I discovered a poetic form with which I was completely unfamiliar while reading my most recent edition of
Writer's Digest. It's called a gwawdodyn, which is a Welsh poem made up of as many quatrains as you want with an interesting meter and rhyme scheme. The first, second, and fourth lines rhyme and contain nine syllables while the third line contains an internal rhyme and is ten syllables long. In another version, the rhyme in the third line is not at the end of the line and rhymes with the end sounds in the other three lines. I liked the form, so I thought I'd give it a try. I think I cheated a little on mine. The sample given in the magazine had the internal rhyme on the fifth and tenth syllables, whereas I just put it wherever I could get it to fit. I also carried thoughts from one stanza to the next. But it's a poem. What fun is it if you don't break a rule now and then?
Here it goes:
Gwawdodyn About Poetry
Inspired by Billy Collins’ “Introduction to Poetry”
by Joe Stephens
“I’m bad at poetry,” they all say.
"Studying poems makes a bad day.
Must you make student life so full of strife,
By torturing us with rhymes this way?"
“But poems,” I say, “are like language
Concentrate. And
besides what damage
Can I do to your psyche?
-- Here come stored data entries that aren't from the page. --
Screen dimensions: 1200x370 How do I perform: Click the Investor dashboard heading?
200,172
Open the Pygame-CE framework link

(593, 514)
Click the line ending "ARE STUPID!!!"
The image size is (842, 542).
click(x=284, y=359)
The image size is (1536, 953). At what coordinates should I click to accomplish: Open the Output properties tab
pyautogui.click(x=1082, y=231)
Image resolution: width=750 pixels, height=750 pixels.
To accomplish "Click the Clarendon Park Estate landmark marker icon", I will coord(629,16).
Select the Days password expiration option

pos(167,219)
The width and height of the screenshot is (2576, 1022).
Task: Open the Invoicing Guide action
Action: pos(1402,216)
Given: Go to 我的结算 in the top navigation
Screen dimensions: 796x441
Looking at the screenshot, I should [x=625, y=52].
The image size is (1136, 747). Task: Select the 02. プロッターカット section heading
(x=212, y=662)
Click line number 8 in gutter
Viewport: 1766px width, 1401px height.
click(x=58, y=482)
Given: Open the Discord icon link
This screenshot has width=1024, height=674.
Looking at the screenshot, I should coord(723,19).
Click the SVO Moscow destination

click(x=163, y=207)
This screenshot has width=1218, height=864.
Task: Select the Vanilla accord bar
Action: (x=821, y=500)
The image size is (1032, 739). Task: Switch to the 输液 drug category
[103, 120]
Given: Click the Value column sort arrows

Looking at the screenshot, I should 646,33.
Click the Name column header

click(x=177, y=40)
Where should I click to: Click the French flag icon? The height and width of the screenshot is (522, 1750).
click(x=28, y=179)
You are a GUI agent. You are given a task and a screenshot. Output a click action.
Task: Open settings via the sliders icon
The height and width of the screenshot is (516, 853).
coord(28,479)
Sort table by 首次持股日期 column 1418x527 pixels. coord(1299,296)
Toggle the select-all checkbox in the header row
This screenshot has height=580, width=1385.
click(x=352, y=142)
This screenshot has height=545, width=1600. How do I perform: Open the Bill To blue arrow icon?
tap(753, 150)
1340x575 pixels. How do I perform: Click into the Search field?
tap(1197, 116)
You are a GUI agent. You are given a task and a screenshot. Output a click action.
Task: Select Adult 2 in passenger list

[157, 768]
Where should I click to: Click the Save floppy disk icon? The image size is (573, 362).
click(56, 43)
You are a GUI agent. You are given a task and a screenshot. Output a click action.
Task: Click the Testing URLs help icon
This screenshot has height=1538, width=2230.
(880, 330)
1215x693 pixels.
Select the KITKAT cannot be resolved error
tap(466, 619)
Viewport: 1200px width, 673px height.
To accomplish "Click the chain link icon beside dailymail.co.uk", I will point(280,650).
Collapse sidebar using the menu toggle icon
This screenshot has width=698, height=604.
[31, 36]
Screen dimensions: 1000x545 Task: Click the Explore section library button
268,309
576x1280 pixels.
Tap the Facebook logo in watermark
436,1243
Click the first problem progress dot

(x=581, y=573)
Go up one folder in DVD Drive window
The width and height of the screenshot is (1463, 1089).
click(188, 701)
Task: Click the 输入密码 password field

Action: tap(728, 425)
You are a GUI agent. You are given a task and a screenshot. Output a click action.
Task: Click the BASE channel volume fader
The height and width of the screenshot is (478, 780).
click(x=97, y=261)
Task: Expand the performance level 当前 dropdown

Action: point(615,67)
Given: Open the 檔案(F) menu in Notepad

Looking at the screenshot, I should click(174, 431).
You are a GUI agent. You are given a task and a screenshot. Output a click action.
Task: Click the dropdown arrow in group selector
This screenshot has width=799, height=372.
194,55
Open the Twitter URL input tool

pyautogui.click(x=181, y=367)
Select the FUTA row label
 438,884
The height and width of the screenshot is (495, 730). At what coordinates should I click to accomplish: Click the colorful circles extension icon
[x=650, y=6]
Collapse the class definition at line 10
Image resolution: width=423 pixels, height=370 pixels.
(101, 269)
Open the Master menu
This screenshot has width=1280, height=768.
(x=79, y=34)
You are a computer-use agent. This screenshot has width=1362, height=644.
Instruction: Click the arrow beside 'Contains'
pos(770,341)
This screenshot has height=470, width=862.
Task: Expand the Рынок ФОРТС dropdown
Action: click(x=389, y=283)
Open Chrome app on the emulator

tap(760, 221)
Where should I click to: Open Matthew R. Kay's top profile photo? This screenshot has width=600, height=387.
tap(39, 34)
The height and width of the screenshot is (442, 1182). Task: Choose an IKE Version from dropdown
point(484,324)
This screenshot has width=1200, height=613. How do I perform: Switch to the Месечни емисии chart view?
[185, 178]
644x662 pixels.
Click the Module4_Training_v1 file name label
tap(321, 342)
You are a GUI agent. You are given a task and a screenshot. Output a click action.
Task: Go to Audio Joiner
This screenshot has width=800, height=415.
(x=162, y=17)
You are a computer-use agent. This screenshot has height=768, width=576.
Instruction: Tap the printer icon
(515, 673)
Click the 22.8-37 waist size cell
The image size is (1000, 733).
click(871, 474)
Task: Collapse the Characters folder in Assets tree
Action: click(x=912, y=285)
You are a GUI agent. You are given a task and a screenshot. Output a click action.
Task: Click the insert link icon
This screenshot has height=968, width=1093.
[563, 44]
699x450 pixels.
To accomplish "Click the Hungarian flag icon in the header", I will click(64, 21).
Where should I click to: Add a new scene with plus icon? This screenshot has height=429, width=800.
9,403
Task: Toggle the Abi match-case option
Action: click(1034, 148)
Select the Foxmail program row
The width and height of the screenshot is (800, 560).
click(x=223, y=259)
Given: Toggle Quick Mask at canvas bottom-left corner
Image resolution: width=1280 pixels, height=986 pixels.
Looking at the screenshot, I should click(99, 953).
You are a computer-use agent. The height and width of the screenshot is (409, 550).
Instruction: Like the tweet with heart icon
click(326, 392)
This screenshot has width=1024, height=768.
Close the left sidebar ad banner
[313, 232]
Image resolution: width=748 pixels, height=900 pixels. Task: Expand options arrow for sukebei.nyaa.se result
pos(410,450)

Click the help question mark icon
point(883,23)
It’s likely
You’ll thank me someday when you manage
To read a poem and see the light.
The words will leap up and take such flight
In your mind’s eye if you will simply try
To let them soar—don’t hold them too tight.”
Once in while I see a wee glimmer,
But mostly their eyes remain dimmer.
I hope that someday they all find their way
To finding joy in each word’s shimmer.